Keep in mind I don't wear these shirts at work. I might wear them doing yard work or exercising. A lot of time these four shirts reflect my feelings after dealing with a particularly difficult or demanding customer. I'm actually not that mean spirited (or snobbish), but buying those was a bit of an outlet at a time when I was feeling a bit stressed at work.

So far I've resisted the temptation to buy a poster from:
http://www.despair.com/
but they've tempted me as well for similar Dilbert-esque reasons.

PS: *F doesn't often stand for "Fine" but that's the story I'm sticking to.

Posted by: Scott at October 27, 2005 07:32 PM

Thank you for trying. I still hasn't sunk in.

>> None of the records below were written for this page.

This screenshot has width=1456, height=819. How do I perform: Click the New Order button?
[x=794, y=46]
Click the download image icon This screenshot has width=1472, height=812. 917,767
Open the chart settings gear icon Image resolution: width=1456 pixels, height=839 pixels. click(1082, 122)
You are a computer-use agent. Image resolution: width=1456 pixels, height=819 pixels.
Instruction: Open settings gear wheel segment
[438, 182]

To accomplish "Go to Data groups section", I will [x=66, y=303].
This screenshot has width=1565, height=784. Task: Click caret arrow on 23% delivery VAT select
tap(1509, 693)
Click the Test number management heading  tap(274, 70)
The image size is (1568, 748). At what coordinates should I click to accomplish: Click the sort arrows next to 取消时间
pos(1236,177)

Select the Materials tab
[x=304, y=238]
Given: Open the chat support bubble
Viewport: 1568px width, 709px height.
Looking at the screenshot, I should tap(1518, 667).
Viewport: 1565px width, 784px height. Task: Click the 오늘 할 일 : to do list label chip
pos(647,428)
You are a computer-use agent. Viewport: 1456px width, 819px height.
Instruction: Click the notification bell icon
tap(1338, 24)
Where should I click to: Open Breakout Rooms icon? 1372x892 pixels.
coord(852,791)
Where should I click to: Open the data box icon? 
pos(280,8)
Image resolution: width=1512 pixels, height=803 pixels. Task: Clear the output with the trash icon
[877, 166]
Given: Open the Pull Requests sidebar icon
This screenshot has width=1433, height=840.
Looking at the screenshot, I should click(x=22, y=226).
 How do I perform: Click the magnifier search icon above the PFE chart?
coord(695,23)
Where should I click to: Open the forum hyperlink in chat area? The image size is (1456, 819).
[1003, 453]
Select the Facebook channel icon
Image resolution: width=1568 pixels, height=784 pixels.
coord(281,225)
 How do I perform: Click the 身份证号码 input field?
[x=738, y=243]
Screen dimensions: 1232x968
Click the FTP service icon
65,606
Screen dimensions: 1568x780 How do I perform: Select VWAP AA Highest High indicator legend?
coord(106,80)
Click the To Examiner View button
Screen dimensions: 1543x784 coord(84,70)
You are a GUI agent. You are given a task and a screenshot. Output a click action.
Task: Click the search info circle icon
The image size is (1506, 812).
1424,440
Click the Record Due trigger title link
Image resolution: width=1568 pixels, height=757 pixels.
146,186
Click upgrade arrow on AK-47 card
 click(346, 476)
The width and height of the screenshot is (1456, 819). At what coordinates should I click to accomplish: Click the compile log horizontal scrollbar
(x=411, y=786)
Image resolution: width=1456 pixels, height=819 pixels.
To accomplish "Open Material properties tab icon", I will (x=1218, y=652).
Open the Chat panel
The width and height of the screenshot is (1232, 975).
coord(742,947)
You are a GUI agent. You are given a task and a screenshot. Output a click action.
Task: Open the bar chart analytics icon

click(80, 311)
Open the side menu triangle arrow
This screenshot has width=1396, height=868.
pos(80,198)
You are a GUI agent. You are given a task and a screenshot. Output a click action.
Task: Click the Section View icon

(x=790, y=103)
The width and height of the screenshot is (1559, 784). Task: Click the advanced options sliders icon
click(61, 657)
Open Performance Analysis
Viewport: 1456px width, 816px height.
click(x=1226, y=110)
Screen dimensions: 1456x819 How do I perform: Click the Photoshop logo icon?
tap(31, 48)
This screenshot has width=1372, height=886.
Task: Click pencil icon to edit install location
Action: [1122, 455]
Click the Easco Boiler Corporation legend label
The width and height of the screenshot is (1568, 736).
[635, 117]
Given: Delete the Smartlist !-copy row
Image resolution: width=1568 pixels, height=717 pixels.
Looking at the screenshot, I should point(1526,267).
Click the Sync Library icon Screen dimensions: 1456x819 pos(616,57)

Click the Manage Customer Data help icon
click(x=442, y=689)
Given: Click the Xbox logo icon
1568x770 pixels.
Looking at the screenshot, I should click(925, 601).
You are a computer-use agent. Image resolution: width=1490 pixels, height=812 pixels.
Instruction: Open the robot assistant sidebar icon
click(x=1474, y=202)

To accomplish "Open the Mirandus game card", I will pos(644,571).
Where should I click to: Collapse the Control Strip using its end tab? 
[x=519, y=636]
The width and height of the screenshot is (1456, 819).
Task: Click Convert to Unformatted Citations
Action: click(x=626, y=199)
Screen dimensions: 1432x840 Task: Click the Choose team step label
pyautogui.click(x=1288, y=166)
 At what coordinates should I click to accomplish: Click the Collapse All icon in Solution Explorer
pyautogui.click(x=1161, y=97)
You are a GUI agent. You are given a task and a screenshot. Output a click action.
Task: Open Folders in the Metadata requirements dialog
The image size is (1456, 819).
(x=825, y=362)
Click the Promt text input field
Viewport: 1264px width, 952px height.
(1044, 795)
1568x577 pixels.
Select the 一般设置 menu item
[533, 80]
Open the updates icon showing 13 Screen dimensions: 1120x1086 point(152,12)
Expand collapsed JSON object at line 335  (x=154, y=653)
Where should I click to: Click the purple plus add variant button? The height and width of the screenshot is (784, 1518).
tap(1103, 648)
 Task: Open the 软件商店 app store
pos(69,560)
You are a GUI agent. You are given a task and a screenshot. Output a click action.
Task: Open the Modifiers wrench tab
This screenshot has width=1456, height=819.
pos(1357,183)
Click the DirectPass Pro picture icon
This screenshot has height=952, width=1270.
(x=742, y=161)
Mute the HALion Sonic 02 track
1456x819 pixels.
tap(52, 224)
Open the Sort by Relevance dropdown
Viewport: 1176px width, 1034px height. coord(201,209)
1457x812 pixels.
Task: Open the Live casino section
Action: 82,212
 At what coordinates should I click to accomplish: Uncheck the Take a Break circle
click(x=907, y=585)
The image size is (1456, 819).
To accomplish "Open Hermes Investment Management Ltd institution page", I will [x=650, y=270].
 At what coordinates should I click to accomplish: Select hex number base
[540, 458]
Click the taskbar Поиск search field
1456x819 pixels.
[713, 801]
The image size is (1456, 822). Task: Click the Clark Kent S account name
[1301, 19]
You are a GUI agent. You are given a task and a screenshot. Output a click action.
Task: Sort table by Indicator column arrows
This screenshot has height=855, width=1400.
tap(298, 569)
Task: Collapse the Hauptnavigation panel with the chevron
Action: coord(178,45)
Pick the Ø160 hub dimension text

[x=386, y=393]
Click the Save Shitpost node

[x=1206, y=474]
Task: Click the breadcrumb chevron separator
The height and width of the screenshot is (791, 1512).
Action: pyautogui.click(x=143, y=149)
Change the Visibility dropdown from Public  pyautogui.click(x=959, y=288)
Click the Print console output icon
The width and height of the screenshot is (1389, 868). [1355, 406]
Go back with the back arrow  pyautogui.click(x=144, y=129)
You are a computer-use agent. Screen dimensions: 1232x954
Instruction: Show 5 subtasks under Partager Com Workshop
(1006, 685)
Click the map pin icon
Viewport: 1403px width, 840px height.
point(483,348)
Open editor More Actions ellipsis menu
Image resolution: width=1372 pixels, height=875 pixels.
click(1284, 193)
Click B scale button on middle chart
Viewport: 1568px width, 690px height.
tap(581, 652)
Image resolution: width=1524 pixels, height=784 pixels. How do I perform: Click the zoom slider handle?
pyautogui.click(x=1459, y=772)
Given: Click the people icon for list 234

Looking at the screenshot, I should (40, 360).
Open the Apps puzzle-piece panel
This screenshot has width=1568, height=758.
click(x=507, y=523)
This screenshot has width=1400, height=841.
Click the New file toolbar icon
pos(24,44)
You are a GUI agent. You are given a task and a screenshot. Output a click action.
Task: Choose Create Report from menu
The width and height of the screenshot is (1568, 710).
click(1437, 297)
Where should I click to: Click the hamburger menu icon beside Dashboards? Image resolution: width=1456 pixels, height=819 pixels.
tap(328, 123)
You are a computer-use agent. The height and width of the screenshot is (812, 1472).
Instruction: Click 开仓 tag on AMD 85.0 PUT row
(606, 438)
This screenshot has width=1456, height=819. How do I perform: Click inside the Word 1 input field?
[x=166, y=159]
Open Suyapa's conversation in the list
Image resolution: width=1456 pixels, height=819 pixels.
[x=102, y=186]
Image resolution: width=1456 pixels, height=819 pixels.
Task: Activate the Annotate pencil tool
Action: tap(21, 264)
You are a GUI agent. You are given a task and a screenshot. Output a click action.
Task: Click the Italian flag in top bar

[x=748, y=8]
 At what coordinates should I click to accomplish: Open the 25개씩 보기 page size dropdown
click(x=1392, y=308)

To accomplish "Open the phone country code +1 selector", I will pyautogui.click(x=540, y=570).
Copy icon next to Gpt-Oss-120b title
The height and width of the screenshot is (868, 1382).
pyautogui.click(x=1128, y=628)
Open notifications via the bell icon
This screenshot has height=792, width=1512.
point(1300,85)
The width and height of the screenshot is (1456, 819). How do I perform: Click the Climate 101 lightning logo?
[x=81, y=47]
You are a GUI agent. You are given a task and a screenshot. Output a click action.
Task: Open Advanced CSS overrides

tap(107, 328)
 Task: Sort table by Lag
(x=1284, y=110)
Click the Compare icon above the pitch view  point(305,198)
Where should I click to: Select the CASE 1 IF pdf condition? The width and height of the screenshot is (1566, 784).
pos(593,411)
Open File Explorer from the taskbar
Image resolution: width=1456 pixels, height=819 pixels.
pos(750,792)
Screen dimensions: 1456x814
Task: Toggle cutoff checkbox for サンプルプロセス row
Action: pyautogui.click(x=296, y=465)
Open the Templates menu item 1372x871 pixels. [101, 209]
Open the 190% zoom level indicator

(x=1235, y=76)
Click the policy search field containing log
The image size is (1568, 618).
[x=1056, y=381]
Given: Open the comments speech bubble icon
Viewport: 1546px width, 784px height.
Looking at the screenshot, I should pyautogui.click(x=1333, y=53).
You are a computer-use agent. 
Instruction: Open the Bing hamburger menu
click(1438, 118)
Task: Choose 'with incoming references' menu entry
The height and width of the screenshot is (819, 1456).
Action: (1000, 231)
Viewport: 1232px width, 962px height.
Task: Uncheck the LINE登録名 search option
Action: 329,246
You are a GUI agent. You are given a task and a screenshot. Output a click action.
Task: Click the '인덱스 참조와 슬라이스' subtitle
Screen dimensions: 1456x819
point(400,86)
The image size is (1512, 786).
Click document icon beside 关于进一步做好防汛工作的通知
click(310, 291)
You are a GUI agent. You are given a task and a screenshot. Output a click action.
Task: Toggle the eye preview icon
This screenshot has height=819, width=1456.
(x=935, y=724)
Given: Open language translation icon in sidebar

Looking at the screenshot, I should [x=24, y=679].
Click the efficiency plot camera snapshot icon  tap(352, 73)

That's okay, though. You know what's funny? I can't stand Dilbert

Posted by: Lisa at October 27, 2005 11:35 PM

Hi Lisa,
Dilbert style humor really doesn't mean anything until you've spent a few years at a desk job in an office building for a large company or an engineering firm. Some place where you're a desk jockey, either working at your computer or attending meetings all day long. It has a very unique set of frustrations. It's kind of like the way moms can get together and joke about things common in their daily lives, but if they told the same joke to a powerful business man, he wouldn't get it.

My day job is engineering technical support. It's not tech support like when grandma calls Dell because her PC is flaking out. The people who call me are engineers at other companies. All day long I debug, solve problems, and answer questions of extreme technical nature regarding our products. It's 90% email with some conference calls where needed. It is so Dilbert-esque. That's why I get his humor. I'll admit that the majority of America probably doesn't, but for those who do, it's spot on! You'd think he was spying on your company to get comic strip ideas.